The spread of mosquito-borne diseases poses an urgent threat to the Nation's and the world's health and welfare. Many of these diseases (West Nile disease, dengue fever, malaria, Zika) have become endemic, and outbreaks have been estimated to result annually in 2.7 million deaths worldwide. The state of Florida is a domestic epicenter for mosquito-borne diseases, with a devastating Zika outbreak in 2018 and locally transmitted cases of dengue fever in 2019 and 2020. The majority of known mosquito-borne diseases are transmitted by three common mosquito genera, namely Aedes, Anopheles, and Culex. Because there are no vaccines or cures available for many of these diseases, real-time surveillance is critical in deploying countermeasures, such as more targeted insecticide treatment and public information campaigns, to eliminate breeding habitats and mitigate disease outbreaks. This award supports research to develop a platform for large-scale automated identification of mosquito genera and species via smartphone images. The platform will enable citizens to upload smartphone images to contribute to real-time data data on mosquito populations worldwide.The project will investigate deep learning techniques for automated classification of mosquito species from smartphone images. Mosquito identification is a challenging problem, as species differences are not obvious to the untrained eye. Identification techniques will be based on segmentation of different anatomical features of mosquitoes. The project will result in validated algorithms for automated classification of species at scale. The algorithms will be embedded in a platform for crowd-sourced input of geographically-tagged images of mosquitoes and dead birds. These data will be leveraged to detect introductions of invasive mosquitoes, generate mosquito distribution maps, and produce real-time risk maps to enable early detection of disease outbreaks. The identification methods are expected to be useful for the classification of other insect species and to further investigations in mosquito ecology and evolutionary biology with the goal of improving public health.This award reflects NSF's statutory mission and has been deemed worthy of support through evaluation using the Foundation's intellectual merit and broader impacts review criteria.

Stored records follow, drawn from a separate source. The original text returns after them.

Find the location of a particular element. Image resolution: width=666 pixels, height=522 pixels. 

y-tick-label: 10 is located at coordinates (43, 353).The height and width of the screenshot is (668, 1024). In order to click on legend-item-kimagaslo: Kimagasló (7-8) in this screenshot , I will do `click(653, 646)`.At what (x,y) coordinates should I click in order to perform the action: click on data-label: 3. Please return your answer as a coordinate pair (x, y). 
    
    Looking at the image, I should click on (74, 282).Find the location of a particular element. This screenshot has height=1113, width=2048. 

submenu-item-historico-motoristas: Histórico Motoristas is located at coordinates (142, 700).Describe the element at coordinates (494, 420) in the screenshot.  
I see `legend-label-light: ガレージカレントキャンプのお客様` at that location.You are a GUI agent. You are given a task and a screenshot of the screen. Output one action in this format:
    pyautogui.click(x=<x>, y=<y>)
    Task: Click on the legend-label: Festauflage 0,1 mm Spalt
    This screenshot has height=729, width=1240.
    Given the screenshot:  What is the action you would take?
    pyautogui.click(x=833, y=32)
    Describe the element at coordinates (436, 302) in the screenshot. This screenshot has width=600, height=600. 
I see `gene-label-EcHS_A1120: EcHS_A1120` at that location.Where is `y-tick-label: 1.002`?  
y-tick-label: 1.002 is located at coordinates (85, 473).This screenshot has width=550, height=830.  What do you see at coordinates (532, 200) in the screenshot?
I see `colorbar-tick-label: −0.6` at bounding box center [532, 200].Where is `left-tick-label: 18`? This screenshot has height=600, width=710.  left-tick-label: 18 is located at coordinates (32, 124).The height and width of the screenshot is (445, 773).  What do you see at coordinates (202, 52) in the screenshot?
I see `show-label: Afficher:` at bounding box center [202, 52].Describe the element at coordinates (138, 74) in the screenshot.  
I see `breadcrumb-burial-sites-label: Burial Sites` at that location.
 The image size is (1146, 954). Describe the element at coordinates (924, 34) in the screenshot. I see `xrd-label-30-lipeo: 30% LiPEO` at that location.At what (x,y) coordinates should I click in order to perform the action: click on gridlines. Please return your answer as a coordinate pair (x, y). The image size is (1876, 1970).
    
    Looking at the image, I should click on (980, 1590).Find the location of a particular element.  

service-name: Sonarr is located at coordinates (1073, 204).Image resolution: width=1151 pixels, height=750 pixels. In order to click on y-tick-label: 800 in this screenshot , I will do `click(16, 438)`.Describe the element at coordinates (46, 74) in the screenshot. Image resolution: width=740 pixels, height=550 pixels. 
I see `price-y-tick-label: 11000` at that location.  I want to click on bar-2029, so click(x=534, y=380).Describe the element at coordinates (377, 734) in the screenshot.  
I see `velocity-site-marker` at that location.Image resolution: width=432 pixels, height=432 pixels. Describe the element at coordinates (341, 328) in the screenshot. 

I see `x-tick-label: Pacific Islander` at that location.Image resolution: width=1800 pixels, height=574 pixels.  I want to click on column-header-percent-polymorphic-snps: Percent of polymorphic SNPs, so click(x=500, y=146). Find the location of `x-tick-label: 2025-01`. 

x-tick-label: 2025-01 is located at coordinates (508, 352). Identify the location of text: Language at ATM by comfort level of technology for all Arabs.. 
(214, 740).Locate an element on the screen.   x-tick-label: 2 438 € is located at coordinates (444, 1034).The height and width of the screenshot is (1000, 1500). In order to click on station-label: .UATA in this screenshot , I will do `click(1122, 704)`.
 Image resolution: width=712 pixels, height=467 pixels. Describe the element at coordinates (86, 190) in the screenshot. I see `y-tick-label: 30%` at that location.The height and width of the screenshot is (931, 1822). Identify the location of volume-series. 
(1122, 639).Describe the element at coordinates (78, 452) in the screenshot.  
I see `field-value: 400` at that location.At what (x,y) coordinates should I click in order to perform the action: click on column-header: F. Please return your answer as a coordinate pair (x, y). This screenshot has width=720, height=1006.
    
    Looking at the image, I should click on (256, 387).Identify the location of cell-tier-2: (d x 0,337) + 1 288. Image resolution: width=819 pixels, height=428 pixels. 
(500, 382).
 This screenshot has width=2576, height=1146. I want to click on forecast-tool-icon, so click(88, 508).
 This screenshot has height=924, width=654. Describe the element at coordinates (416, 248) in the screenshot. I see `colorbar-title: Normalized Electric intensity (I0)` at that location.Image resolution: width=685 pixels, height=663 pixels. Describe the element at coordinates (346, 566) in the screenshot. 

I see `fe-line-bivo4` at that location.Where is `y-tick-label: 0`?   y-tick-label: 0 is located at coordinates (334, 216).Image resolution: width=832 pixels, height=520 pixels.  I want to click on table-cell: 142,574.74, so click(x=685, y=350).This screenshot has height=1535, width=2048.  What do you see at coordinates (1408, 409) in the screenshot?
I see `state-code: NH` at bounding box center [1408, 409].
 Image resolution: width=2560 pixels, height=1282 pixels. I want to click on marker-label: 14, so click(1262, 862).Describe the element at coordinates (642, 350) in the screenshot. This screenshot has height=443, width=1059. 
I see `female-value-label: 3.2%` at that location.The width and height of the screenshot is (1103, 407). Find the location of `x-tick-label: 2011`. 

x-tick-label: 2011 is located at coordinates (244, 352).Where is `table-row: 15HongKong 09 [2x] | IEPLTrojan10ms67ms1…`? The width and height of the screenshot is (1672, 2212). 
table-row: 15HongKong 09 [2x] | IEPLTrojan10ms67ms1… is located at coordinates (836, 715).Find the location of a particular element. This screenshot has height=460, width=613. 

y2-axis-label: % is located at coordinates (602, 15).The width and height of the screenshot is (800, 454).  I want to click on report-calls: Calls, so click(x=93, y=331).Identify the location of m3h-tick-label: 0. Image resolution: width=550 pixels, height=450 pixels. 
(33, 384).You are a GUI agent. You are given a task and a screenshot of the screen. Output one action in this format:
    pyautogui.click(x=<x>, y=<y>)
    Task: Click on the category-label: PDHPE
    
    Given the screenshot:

蚊媒疾病的传播对国家和世界的健康和福利构成了紧迫的威胁。其中许多疾病（西尼罗河病、登革热、疟疾、寨卡病毒）已成为地方性疾病，据估计，全球每年有270万人死于疫情。佛罗里达州是国内蚊媒疾病的中心，2018年爆发了毁灭性的寨卡疫情，2019年和2020年发生了登革热的本地传播病例。大多数已知的蚊子传播的疾病是由三种常见的蚊子属传播的，即伊蚊、按蚊和库蚊。由于这些疾病中有许多没有疫苗或治疗方法，实时监测对于部署对策至关重要，例如更有针对性的杀虫剂治疗和公共宣传运动，以消除滋生栖息地和减轻疾病爆发。该奖项支持研究开发一个通过智能手机图像大规模自动识别蚊子属和物种的平台。该平台将使公民能够上传智能手机图像，以贡献全球蚊子种群的实时数据。该项目将研究深度学习技术，用于从智能手机图像中自动分类蚊子物种。苔藓的识别是一个具有挑战性的问题，因为物种差异对未经训练的眼睛来说并不明显。识别技术将基于蚊子不同解剖特征的分割。该项目将产生经过验证的算法，用于大规模的物种自动分类。这些算法将被嵌入一个平台，用于众包输入蚊子和死鸟的地理标记图像。这些数据将被用来检测入侵蚊子的引入，生成蚊子分布图，并生成实时风险图，以便及早发现疾病爆发。该鉴定方法预计将有助于其他昆虫物种的分类，并进一步研究蚊子生态学和进化生物学，以改善公众健康。该奖项反映了NSF的法定使命，并被认为值得通过使用基金会的智力价值和更广泛的影响审查标准进行评估。